Although the AS puts a great deal of emphasis on devious warfare (kutayuddha), it prescribes that if a king has a clearly superior force and other factors are favorable, he should engage in open and rule-bound warfare (prakashayudha). Obviously in Kautilya’s mind, a certain amount of odium continued to be associated with devious warfare. For it involved among other things attacking the enemy when he was vulnerable, feigning retreat to draw out the enemy into a trap, using elephants to break up closed ranks, attacking one flank and then the other, tiring out the enemy with one’s inferior troops first and then attacking with superior ones, laying ambushes, attacking at night to deprive enemy soldiers of their sleep and then attacking them during the day with fresh troops, attacking the enemy troops when they were facing the sun and so forth. All such tactics are routine now but they were regarded as exceptional in Kaulilya’s time.

The term koota, in the context of hunting, was used for a trap or snare. Consequently, in the context of warfare, it came to mean ensnaring or trapping the enemy. This included the use of magic spells and such other occult methods. (Sunzi decidedly rejected that use.) And when it came to weaponry prevalent in those days, it included the use of poisoned arrows, fire arrows and such other unauthorized weapons which could bring about destruction of men and property on a large scale. Other methods included poisoning of the enemy’s water sources, attack by stealth, enticing the enemy into an unfavourable position, bribery, assassinations and attacks at night.

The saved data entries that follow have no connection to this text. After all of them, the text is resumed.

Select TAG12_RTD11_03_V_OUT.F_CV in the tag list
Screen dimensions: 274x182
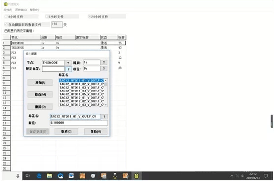[82, 88]
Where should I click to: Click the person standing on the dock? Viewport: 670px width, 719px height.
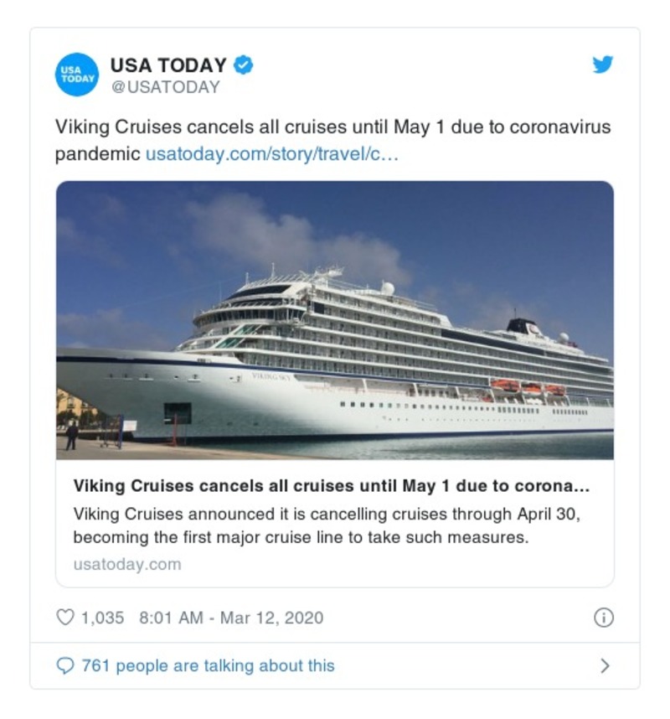[73, 435]
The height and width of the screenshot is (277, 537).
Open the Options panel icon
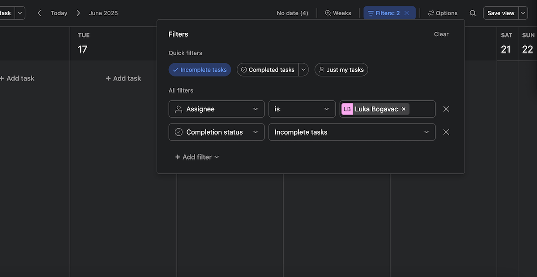442,13
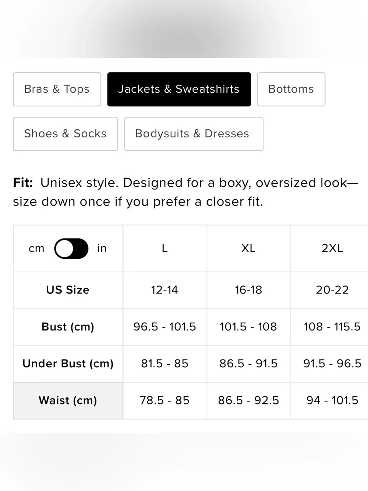Screen dimensions: 368x491
Task: Select the Bras & Tops tab
Action: click(x=57, y=89)
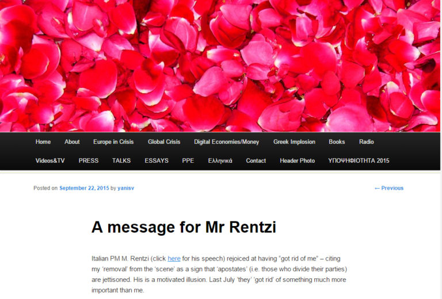Open the PPE page
Screen dimensions: 442x299
(188, 161)
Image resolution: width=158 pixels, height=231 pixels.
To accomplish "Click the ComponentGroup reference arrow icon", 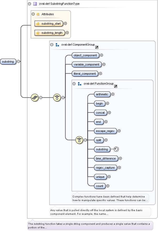I will [97, 47].
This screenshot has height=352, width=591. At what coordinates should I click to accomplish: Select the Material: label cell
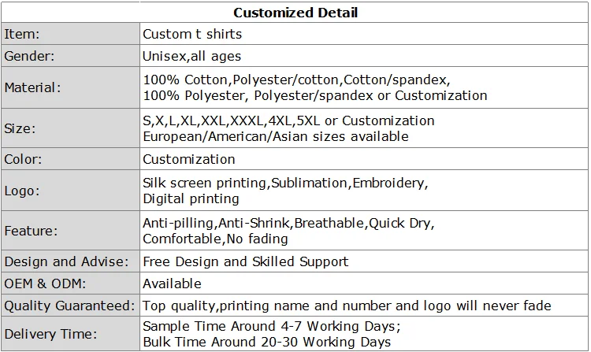(x=70, y=87)
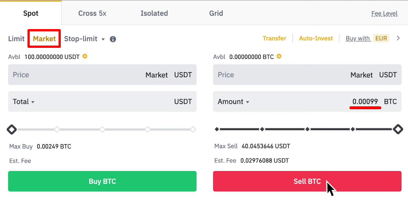Click the plus icon next to USDT balance
This screenshot has height=212, width=408.
tap(85, 56)
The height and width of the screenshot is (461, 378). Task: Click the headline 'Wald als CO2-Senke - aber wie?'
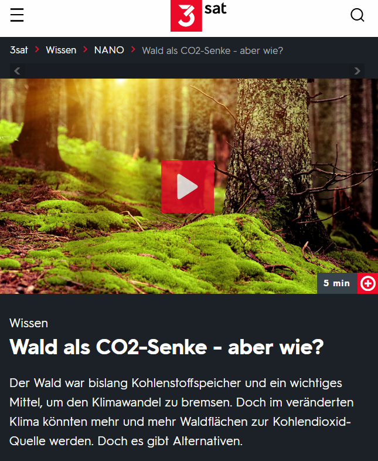coord(166,347)
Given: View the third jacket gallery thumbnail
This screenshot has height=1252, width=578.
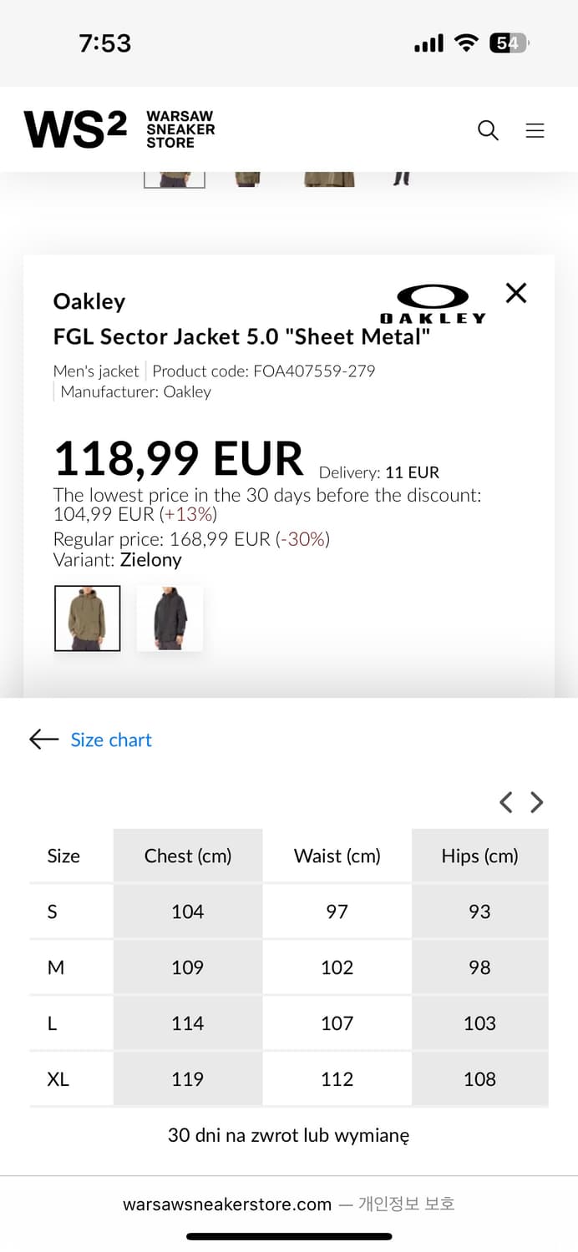Looking at the screenshot, I should click(x=329, y=177).
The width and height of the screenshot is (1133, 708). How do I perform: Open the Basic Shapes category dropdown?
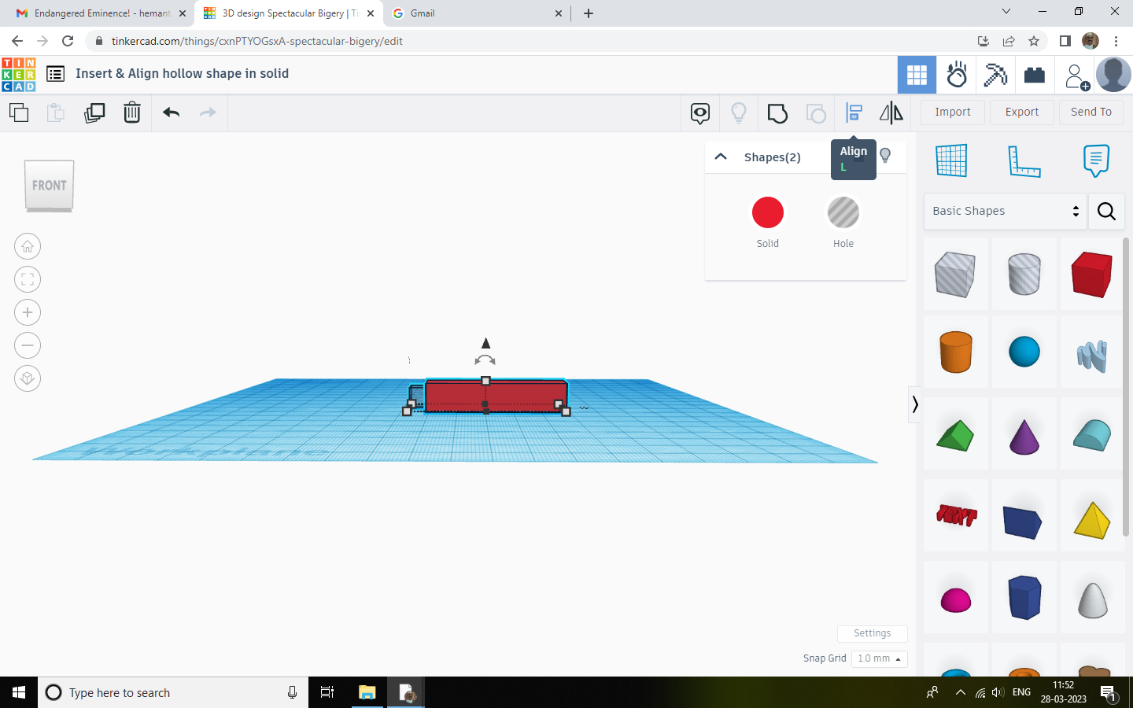tap(1004, 211)
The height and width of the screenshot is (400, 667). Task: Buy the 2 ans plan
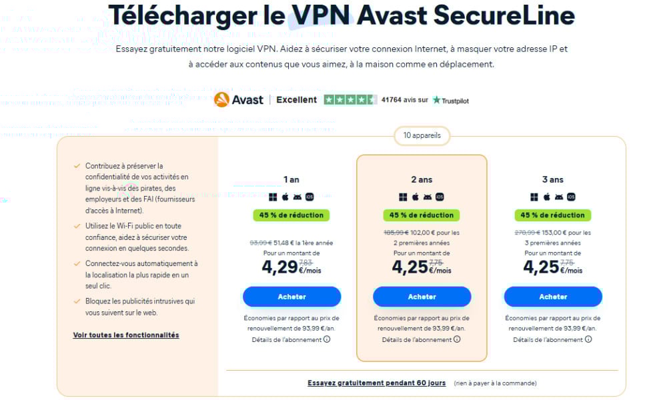pos(422,297)
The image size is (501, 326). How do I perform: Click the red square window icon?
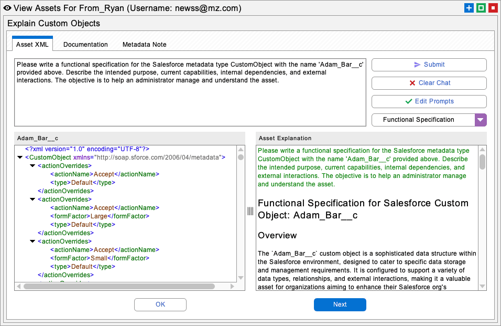493,8
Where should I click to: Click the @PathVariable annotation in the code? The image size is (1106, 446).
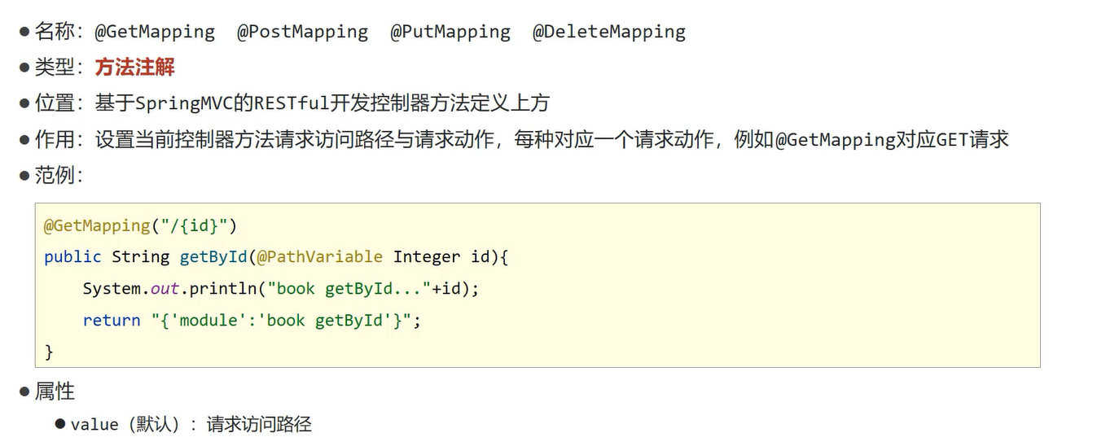pyautogui.click(x=319, y=256)
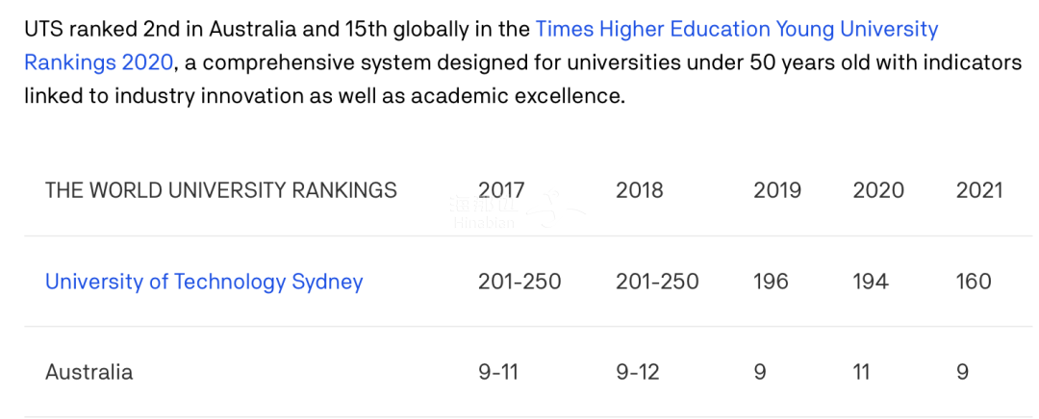Click the UTS rank 160 cell
The image size is (1039, 419).
974,282
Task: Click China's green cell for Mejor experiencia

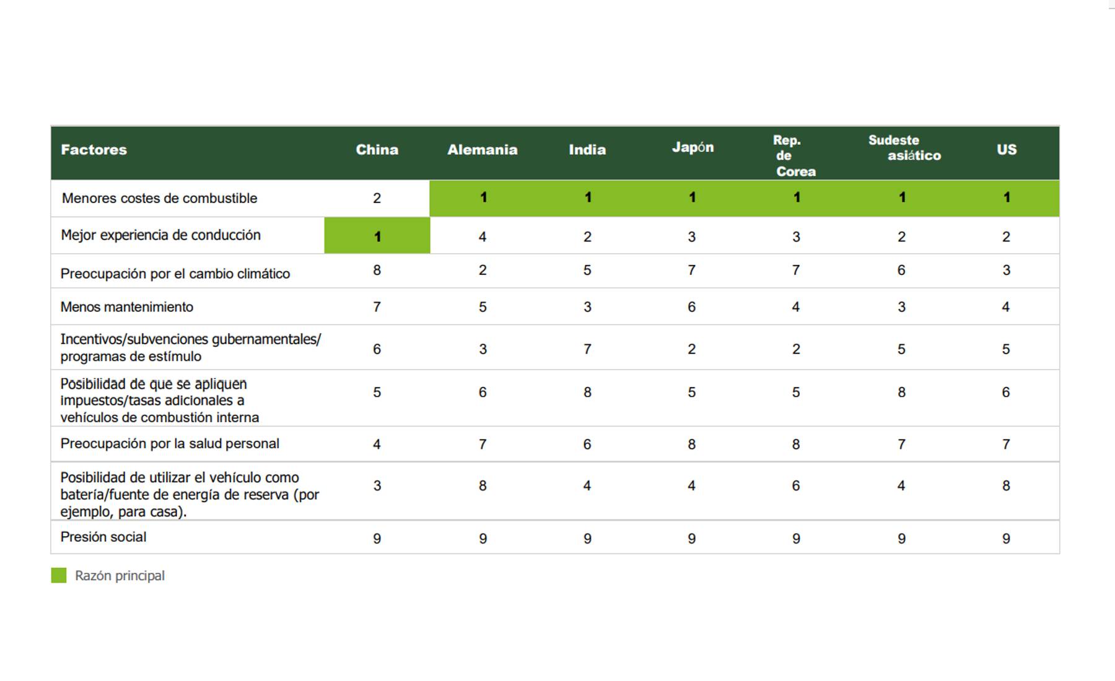Action: tap(377, 236)
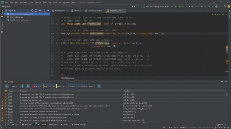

Almost every single war described in the epics and the puranas incorporated at least some of these forbidden methods. Sometimes, only one side is said to have done this. In the Ramayana, for example, the raksasa side is said to have resorted to koota methods. In the numerous wars fought between the devas and aasuras the latter are always accused of having used unethical methods. In general, it seems that such methods we attributed to the side which was technologically superior but nevertheless lost the series of wars in the end. The didactic message of these classics was that righteousness always emerged victorious. A few epics like the Agni Purana, however, condoned the use of koota methods by the weak as a last resort.